Energy for AI, AI for energy: designing AI-ready data centres
By Industry Contributor 25 June 2026 | Categories: news
By Steven Santini, Secure Power Vice President, Schneider Electric Sub-Saharan Africa
The data centre industry has evolved through successive waves of innovation, from virtualisation to cloud computing, and now to AI.
According to Bloomberg, the market for generative AI is expected to reach USD 1.3 trillion by 2032, while PwC projects that AI could contribute up to USD 15.7 trillion to the global economy by 2030, making it one of the most significant drivers of productivity and innovation this decade.
However by that point, data centres could consume nearly 1,000 TWh per year or about three percent of total global electricity demand.
This relationship between AI and energy is therefore no longer one-directional. Data centres must deliver the power to sustain AI, while AI itself can optimise energy use, accelerate decarbonisation, and ensure digital progress does not compromise sustainability.
It’s a two-way energy conversation - energy for AI, and AI for energy.
Intelligent Power: From Energy-Hungry to Energy-Aware
AI training racks can draw between 100 and 140 kilowatts each, creating unpredictable, high-density loads.
Simply increasing power supply is not a viable solution, doing so without addressing inefficiencies could result in waste and rising emissions. Instead, energy management must become intelligent.
Predictive algorithms now enable operators to forecast energy spikes, adjust dynamically, and smooth out load variability to protect grid stability. Furthermore, smart scheduling allows energy-intensive training tasks to run when renewable supply is abundant, reducing emissions and operational costs.
Flexible power management also lets workloads scale up or down according to computational needs, aligning business performance with sustainability goals.
When guided by AI, data centres can therefore evolve from energy-hungry to energy-aware ecosystems, balancing performance, resilience, and responsibility.
As highlighted in Schneider Electric’s “AI for Energy Transition” Guide, AI’s capacity to optimise energy systems — from microgrids to industrial processes — enables smarter, faster, and more precise decision-making, turning data centres into active contributors to energy efficiency and decarbonisation efforts.
Cooling as an Energy Resource
Cooling has always been one of the most energy-intensive aspects of data centre operations, and AI’s high-density workloads have made it even more critical. As power densities rise, traditional air systems are reaching their limits, driving the shift toward liquid cooling — a method that removes heat directly at the chip level, far more efficiently than air.
This transition represents more than a technical upgrade; it’s a rethinking of how thermal management fits into the wider sustainability agenda.
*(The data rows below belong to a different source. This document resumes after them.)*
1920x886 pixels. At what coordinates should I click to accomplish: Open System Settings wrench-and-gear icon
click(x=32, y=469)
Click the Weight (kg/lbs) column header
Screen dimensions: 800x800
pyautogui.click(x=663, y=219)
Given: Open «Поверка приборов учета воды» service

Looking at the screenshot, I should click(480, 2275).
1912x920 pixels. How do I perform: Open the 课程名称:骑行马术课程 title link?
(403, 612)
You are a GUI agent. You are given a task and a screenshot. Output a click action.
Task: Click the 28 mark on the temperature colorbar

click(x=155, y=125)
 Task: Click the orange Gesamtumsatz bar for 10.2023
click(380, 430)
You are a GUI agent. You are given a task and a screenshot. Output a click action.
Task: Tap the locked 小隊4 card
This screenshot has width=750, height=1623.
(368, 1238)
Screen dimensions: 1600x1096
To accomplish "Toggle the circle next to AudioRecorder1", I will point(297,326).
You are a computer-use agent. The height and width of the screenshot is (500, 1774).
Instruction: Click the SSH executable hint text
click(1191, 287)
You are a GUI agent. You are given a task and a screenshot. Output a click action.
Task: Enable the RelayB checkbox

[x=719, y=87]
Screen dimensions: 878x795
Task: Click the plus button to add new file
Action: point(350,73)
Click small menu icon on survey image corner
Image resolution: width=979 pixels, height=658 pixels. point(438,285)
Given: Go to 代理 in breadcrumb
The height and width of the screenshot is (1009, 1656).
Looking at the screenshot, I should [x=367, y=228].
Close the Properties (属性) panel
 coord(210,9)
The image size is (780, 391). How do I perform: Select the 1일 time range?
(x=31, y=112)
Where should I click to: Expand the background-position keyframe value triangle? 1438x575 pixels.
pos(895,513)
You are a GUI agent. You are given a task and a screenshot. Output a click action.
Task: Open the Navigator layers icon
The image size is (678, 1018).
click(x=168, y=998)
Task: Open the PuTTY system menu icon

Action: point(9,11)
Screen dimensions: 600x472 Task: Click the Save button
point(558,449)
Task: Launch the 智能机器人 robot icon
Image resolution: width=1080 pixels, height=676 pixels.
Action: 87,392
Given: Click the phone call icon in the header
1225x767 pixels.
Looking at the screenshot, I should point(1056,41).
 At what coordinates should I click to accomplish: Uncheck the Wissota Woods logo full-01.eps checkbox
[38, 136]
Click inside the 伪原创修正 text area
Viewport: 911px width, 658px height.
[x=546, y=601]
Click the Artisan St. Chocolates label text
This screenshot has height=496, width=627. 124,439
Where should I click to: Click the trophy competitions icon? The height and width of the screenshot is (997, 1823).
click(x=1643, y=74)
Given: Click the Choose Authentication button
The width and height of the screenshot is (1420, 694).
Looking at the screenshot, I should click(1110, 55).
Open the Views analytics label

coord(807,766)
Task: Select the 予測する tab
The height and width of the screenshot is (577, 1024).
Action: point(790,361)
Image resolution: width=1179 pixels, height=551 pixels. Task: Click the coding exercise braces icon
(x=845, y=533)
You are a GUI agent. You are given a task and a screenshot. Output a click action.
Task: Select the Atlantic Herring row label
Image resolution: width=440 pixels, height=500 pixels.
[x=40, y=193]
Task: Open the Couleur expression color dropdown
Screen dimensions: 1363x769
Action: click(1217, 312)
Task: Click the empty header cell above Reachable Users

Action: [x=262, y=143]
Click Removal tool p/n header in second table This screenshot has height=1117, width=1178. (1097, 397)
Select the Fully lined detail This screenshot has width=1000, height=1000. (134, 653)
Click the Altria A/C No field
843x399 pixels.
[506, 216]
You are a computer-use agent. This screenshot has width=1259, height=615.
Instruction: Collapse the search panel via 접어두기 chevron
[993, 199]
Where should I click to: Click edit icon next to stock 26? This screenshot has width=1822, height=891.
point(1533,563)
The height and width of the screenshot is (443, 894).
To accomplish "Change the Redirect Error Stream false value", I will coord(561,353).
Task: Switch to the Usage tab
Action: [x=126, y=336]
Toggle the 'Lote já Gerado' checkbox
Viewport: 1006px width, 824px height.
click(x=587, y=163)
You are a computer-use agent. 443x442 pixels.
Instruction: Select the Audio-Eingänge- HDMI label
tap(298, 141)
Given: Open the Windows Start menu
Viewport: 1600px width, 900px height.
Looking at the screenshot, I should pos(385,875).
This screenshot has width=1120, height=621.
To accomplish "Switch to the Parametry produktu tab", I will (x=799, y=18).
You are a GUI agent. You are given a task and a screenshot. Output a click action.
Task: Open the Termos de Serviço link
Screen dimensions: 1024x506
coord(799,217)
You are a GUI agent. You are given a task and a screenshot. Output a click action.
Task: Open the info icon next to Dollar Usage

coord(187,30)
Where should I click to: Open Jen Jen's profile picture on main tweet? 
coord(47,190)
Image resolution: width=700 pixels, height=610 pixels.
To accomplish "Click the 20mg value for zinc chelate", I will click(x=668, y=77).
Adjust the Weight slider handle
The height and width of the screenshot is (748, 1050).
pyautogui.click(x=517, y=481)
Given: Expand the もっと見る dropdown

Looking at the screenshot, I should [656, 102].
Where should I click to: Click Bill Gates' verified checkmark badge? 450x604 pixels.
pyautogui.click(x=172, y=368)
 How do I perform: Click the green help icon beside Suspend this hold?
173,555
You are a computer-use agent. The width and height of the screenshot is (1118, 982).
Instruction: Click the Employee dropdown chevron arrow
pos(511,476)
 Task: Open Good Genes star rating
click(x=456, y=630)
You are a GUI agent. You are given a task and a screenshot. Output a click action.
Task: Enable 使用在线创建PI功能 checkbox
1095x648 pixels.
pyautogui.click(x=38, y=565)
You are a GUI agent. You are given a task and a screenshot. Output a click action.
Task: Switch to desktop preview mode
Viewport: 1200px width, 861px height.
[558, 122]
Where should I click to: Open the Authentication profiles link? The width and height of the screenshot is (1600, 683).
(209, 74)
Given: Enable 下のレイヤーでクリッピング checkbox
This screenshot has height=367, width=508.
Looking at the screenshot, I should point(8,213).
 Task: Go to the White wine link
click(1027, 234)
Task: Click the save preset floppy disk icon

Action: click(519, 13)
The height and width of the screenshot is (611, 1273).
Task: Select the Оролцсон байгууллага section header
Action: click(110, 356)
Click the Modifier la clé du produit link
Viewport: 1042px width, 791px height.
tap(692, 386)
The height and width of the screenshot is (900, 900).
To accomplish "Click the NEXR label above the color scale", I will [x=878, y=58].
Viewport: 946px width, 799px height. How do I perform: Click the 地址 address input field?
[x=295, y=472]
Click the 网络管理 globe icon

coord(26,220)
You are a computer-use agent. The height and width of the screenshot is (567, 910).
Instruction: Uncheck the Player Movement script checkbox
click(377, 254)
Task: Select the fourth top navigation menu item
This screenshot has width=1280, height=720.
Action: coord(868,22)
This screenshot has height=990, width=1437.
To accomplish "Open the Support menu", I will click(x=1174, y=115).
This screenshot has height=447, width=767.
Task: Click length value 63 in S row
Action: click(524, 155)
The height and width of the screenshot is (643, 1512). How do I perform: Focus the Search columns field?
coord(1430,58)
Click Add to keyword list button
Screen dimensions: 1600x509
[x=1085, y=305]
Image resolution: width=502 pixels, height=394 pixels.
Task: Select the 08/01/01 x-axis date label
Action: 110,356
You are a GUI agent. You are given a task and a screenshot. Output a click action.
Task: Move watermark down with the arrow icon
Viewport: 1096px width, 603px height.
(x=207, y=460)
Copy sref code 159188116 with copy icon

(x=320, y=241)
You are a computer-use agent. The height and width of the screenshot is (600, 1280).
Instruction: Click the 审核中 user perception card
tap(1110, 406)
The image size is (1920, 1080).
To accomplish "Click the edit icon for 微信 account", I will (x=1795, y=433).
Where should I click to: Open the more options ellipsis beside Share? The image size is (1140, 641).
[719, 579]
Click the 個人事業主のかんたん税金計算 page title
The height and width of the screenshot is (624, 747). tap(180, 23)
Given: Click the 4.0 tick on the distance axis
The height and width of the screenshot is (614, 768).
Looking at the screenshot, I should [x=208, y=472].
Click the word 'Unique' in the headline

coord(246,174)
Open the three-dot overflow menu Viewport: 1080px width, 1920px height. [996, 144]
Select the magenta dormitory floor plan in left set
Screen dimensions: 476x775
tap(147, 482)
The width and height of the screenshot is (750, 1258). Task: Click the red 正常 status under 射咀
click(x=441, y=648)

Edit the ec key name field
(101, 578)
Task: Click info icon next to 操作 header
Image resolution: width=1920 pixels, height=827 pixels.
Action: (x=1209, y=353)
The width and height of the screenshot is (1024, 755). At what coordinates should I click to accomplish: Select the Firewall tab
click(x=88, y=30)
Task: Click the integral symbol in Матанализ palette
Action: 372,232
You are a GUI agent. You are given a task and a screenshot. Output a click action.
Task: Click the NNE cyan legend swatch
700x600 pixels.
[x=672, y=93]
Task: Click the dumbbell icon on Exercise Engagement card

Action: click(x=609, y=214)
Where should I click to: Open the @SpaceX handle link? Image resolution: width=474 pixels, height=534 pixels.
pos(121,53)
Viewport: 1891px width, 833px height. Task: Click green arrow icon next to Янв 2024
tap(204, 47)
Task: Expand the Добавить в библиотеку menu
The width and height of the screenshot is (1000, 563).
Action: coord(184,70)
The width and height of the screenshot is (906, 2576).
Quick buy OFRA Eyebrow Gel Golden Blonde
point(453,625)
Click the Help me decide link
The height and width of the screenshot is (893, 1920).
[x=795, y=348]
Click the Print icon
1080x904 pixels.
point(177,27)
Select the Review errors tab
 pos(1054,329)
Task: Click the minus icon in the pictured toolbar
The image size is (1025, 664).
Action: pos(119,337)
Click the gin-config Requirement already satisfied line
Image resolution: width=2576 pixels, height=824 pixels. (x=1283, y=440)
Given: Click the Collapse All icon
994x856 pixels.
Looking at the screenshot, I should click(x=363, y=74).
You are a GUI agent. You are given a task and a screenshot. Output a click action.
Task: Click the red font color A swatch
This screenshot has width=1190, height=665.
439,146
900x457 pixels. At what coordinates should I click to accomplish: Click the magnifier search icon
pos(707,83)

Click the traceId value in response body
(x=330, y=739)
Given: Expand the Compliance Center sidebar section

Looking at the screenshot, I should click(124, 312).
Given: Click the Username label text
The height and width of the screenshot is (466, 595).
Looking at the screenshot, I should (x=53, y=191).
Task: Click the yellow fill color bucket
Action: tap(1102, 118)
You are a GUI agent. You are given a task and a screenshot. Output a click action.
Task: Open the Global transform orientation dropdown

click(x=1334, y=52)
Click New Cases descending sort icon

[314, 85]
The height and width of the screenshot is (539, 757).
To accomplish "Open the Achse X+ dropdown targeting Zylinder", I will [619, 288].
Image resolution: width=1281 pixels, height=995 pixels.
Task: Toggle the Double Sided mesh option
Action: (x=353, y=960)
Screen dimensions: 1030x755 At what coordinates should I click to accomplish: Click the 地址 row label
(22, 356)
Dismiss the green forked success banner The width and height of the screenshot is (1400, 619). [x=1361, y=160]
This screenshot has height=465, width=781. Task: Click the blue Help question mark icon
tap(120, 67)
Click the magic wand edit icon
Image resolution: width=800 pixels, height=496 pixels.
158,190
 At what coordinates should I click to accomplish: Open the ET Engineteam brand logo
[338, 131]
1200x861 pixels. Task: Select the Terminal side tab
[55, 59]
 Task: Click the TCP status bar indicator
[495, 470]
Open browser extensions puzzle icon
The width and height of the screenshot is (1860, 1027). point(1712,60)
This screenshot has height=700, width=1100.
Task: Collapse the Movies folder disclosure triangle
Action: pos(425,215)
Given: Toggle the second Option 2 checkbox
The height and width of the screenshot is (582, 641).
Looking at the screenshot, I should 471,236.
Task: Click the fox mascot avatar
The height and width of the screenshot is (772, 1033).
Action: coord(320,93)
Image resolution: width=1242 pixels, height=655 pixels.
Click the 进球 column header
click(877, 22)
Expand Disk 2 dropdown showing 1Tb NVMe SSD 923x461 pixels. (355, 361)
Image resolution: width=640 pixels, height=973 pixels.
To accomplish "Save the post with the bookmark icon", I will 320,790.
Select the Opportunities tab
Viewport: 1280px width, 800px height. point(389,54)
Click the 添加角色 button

Effective cooling design today must balance efficiency, water stewardship, and circularity, turning a traditional energy cost into an opportunity for recovery.
For instance, waste heat can be repurposed for nearby industrial or agricultural use, while closed-loop systems minimise water consumption and ensure operational continuity in regions facing resource constraints.
AI-Ready by Design: From Grid to Chip and Chip to Chiller
Meeting AI’s power and performance demands requires a unified architecture where power, cooling, and digital management operate in harmony. Reference designs co-engineered by Schneider Electric and NVIDIA illustrate this integrated approach — combining liquid cooling with advanced power management to support racks of up to 142 kilowatts while maintaining efficiency and reliability.
By embedding intelligence across every layer — from grid to chip to chiller — data centres can scale for accelerated computing without letting energy consumption spiral. This holistic view positions sustainability as a core design principle, not an afterthought, ensuring that high-performance computing aligns with global decarbonisation goals.
The findings from Schneider Electric’s White Paper 212: “Bending the Energy Curve” further reinforce this point — showing that even modest improvements in power usage effectiveness (PUE) and compute efficiency can collectively bend the industry’s energy growth curve by up to 17%, decoupling digitalisation from exponential energy demand.
The Future -Data Centres as Energy Ecosystems
The data centre of the future will not be defined merely by its computing capacity, but by how it contributes to broader energy ecosystems.
AI‑ready facilities are set to partner with the grid through flexible operations and load shifting, support communities with waste‑heat reuse and sustainable design, and drive decarbonisation by using AI to optimise energy use and accelerate electrification.
Circular thinking, therefore, prioritising efficiency, reuse, and adaptability, will define the next generation of data centres. The leaders will be those who successfully align energy for AI with AI for energy, achieving competitiveness, sustainability, and resilience together.